### What you will do
Word for word, please restate the lines from the beginning of the data through the line in which "This screenshot has height=811, width=1578." appears.

### Records for the task
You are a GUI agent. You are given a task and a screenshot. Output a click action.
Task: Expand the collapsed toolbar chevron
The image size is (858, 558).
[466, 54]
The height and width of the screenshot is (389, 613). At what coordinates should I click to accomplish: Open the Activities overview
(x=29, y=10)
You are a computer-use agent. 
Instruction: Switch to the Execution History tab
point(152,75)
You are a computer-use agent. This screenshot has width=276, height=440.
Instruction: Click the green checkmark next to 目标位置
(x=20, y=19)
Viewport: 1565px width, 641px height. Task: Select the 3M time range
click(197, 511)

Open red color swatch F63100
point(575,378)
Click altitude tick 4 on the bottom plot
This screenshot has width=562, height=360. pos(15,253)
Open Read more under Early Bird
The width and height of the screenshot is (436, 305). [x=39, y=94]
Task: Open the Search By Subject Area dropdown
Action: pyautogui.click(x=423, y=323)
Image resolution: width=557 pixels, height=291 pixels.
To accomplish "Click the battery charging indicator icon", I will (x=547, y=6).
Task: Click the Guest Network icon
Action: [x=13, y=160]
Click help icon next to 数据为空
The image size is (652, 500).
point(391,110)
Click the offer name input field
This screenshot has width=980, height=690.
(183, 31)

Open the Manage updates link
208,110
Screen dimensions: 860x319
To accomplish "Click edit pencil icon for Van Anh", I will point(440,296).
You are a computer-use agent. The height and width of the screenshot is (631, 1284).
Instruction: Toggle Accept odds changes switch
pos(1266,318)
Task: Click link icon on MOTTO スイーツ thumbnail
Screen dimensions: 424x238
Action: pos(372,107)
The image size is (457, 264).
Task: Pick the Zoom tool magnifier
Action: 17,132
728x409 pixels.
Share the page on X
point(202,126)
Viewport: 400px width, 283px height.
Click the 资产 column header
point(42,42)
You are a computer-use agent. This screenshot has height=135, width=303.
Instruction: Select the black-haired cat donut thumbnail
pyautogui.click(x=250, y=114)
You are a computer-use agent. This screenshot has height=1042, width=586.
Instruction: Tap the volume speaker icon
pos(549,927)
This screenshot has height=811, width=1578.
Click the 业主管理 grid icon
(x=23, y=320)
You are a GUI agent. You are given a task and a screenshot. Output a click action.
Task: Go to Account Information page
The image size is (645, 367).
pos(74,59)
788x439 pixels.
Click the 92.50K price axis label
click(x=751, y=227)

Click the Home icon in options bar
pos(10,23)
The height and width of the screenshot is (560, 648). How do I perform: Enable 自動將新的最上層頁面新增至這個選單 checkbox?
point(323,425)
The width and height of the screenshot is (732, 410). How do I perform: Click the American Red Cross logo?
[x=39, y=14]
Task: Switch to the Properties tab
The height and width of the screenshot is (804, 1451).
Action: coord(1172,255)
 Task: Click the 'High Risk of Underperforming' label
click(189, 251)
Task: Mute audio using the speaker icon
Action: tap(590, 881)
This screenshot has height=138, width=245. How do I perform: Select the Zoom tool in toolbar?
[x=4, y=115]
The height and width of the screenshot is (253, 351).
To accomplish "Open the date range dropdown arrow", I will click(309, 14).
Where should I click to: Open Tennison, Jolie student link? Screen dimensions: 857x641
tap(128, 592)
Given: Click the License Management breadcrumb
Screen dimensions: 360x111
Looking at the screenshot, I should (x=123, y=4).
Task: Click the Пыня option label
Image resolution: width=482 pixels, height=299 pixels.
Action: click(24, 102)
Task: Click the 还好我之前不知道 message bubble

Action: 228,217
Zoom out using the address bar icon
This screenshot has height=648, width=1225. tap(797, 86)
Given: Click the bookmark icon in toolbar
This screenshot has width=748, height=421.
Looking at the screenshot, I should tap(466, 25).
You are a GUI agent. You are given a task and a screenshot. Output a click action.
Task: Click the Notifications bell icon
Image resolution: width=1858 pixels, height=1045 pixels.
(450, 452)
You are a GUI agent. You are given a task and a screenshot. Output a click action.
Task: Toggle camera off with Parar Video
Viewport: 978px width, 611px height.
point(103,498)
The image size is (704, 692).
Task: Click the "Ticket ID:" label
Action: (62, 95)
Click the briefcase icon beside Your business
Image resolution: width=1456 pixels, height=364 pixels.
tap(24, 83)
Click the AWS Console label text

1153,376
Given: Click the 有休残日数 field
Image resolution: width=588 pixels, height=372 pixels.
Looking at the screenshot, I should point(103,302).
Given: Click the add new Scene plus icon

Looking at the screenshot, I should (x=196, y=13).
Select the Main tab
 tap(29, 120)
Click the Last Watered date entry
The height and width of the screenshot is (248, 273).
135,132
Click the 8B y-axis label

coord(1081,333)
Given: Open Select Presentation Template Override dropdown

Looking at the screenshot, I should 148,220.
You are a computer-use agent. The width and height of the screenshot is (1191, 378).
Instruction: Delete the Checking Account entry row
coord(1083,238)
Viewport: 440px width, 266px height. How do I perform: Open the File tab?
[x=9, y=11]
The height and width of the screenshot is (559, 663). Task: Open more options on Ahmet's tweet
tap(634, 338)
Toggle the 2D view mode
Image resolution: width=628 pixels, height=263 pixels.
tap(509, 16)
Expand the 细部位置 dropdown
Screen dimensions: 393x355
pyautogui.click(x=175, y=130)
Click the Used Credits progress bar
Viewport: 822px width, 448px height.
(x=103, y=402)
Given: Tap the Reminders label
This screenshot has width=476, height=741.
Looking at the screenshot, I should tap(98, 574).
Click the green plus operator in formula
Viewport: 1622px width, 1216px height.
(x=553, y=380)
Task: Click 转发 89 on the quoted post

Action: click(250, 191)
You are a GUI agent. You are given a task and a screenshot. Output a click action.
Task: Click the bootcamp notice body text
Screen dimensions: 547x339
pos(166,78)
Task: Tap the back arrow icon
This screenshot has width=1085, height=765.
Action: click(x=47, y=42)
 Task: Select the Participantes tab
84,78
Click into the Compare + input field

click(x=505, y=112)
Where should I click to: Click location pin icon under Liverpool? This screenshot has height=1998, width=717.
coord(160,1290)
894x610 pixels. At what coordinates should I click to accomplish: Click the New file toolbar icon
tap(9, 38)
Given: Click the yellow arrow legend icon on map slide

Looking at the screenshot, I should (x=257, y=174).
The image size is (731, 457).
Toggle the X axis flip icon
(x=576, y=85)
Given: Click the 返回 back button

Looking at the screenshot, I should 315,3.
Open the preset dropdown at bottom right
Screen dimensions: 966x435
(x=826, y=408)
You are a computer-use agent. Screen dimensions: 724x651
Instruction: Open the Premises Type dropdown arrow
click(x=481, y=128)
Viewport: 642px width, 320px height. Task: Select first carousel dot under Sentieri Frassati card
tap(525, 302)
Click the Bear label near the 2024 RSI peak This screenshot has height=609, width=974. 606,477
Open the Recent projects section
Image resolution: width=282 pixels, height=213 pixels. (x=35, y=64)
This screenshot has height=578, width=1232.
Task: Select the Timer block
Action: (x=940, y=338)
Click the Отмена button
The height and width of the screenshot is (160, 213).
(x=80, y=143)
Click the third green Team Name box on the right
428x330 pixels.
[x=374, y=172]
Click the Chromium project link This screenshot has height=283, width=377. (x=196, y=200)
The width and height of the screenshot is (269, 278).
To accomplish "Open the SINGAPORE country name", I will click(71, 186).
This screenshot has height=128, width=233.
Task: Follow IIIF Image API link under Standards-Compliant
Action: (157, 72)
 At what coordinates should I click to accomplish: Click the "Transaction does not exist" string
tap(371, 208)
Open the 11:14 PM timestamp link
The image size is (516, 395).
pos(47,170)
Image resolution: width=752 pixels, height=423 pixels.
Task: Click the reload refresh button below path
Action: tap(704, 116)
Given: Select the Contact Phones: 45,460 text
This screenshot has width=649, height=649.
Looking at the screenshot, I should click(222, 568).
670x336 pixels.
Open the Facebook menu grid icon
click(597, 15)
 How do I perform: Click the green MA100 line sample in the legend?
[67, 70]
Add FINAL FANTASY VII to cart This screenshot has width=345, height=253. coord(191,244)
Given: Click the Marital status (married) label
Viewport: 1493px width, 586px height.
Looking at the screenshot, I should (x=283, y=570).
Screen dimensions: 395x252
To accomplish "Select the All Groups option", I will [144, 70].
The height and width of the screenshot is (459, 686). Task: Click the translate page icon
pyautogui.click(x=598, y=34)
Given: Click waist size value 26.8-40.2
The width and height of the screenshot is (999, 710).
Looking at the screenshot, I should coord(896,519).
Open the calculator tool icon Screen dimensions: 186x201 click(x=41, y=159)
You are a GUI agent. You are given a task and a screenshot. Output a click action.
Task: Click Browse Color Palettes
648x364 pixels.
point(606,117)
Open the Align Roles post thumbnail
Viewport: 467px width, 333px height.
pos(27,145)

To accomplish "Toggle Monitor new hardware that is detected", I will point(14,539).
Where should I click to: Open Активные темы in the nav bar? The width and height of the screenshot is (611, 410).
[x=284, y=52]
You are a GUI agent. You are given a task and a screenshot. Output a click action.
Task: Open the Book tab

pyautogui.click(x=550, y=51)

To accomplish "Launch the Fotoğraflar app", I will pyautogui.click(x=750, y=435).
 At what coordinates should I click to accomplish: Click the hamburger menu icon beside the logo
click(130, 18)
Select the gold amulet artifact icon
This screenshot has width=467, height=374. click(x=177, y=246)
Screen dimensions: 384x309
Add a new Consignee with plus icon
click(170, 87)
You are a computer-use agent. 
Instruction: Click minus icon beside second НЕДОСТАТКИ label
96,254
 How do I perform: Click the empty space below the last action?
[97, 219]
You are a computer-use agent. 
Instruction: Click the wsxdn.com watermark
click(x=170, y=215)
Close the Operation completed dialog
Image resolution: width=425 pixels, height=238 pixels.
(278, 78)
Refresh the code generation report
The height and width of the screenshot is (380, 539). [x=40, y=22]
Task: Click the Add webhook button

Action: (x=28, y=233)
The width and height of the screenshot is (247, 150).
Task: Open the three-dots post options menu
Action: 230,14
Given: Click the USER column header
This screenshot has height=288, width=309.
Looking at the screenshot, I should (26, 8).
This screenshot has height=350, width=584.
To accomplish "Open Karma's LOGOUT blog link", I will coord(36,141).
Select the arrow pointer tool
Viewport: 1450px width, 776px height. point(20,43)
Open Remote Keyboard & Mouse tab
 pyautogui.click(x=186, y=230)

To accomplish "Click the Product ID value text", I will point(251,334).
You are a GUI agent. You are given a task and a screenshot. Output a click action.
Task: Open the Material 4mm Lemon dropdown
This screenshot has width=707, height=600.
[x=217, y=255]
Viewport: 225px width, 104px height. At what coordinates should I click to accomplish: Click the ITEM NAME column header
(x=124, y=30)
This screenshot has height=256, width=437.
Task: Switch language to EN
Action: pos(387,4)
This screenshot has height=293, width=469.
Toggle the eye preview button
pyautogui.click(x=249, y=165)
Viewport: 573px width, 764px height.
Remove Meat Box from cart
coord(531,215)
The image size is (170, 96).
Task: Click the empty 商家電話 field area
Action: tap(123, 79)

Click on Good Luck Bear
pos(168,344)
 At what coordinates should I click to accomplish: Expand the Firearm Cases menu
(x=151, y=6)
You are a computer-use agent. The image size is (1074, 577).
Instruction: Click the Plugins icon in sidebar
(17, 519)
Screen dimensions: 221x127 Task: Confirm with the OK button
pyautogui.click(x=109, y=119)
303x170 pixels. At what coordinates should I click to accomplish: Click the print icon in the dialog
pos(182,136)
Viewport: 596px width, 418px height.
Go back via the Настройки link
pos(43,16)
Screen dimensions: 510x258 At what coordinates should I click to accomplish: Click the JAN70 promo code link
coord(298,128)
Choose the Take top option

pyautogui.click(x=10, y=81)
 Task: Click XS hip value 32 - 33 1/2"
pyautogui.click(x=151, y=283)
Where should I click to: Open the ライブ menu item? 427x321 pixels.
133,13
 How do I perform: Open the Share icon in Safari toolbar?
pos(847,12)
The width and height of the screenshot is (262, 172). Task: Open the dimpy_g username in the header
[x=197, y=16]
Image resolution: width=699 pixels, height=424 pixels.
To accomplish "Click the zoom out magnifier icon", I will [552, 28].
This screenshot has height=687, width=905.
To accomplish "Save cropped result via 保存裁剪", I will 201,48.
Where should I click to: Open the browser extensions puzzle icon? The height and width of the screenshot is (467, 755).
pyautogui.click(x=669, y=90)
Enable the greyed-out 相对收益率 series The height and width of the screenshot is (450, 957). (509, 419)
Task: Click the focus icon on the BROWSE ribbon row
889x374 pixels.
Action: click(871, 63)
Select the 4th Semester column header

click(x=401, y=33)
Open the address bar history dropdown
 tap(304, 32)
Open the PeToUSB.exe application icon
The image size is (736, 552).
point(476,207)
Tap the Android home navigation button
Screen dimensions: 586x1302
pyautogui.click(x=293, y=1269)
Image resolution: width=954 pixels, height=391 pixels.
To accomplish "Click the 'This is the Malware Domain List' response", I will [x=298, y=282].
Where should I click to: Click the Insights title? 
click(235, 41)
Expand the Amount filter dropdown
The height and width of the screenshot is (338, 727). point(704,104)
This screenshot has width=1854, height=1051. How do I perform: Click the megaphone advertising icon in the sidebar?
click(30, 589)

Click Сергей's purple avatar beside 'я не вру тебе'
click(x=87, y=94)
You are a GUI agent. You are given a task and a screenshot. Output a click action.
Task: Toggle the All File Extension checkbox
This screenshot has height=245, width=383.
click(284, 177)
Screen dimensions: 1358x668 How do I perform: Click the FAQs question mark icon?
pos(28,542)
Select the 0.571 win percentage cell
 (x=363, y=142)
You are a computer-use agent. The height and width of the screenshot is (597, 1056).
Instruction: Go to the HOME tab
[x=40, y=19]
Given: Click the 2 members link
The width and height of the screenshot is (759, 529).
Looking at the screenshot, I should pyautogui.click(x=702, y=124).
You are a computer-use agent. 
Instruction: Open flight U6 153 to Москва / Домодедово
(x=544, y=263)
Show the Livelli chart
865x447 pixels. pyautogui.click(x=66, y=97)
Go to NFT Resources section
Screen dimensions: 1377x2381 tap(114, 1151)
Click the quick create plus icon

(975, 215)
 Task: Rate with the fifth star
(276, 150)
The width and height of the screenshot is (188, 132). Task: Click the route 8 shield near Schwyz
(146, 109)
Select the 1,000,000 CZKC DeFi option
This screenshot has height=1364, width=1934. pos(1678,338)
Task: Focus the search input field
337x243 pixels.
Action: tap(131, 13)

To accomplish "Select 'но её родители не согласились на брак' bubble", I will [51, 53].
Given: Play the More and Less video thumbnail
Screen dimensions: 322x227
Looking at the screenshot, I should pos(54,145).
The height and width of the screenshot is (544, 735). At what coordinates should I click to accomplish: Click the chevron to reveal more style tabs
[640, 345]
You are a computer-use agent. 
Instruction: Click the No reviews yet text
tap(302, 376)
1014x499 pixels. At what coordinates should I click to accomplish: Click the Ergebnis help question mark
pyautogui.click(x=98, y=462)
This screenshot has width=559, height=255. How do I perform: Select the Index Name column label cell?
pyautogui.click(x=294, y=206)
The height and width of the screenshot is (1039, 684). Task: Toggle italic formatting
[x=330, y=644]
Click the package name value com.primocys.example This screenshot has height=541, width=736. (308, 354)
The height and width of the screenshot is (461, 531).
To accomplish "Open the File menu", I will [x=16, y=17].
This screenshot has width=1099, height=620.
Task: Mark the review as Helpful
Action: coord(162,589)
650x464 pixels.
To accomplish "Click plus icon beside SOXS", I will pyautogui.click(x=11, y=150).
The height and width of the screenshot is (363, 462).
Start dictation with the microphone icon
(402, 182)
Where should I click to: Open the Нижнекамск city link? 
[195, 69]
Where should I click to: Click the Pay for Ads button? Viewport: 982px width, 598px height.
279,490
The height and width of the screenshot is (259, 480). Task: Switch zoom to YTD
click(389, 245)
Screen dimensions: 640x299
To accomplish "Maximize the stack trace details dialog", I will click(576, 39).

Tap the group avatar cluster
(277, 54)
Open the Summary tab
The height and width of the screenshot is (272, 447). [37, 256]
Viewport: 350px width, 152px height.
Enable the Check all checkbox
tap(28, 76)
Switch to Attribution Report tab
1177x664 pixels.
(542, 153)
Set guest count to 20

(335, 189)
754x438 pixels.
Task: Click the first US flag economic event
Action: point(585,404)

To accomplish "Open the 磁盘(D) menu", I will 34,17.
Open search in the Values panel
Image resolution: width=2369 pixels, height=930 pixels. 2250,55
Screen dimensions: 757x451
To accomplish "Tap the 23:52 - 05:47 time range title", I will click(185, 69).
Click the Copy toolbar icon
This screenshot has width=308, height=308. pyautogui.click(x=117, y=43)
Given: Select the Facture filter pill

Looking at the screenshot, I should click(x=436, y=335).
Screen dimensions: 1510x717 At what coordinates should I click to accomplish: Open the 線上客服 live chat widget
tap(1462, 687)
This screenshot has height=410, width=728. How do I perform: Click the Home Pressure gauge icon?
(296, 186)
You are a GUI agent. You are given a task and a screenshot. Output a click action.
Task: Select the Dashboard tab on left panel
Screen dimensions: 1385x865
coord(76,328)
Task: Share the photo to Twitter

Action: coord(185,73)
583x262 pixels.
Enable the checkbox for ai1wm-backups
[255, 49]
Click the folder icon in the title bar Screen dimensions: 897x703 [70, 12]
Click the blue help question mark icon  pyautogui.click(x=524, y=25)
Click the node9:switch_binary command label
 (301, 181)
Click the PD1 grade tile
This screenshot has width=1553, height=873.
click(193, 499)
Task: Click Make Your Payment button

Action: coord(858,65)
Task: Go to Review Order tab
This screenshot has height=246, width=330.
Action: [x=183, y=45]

### Finished exercise
You are a GUI agent. You are given a task and a screenshot. Output a click action.
Task: Expand the collapsed toolbar chevron
The image size is (858, 558).
[466, 54]
The height and width of the screenshot is (389, 613). At what coordinates should I click to accomplish: Open the Activities overview
(x=29, y=10)
You are a computer-use agent. 
Instruction: Switch to the Execution History tab
point(152,75)
You are a computer-use agent. This screenshot has width=276, height=440.
Instruction: Click the green checkmark next to 目标位置
(x=20, y=19)
Viewport: 1565px width, 641px height. Task: Select the 3M time range
click(197, 511)

Open red color swatch F63100
point(575,378)
Click altitude tick 4 on the bottom plot
This screenshot has width=562, height=360. pos(15,253)
Open Read more under Early Bird
The width and height of the screenshot is (436, 305). [x=39, y=94]
Task: Open the Search By Subject Area dropdown
Action: pyautogui.click(x=423, y=323)
Image resolution: width=557 pixels, height=291 pixels.
To accomplish "Click the battery charging indicator icon", I will (x=547, y=6).
Task: Click the Guest Network icon
Action: [x=13, y=160]
Click help icon next to 数据为空
The image size is (652, 500).
point(391,110)
Click the offer name input field
This screenshot has width=980, height=690.
(183, 31)

Open the Manage updates link
208,110
Screen dimensions: 860x319
To accomplish "Click edit pencil icon for Van Anh", I will point(440,296).
You are a computer-use agent. The height and width of the screenshot is (631, 1284).
Instruction: Toggle Accept odds changes switch
pos(1266,318)
Task: Click link icon on MOTTO スイーツ thumbnail
Screen dimensions: 424x238
Action: pos(372,107)
The image size is (457, 264).
Task: Pick the Zoom tool magnifier
Action: 17,132
728x409 pixels.
Share the page on X
point(202,126)
Viewport: 400px width, 283px height.
Click the 资产 column header
point(42,42)
You are a computer-use agent. This screenshot has height=135, width=303.
Instruction: Select the black-haired cat donut thumbnail
pyautogui.click(x=250, y=114)
You are a computer-use agent. This screenshot has height=1042, width=586.
Instruction: Tap the volume speaker icon
pos(549,927)
This screenshot has height=811, width=1578.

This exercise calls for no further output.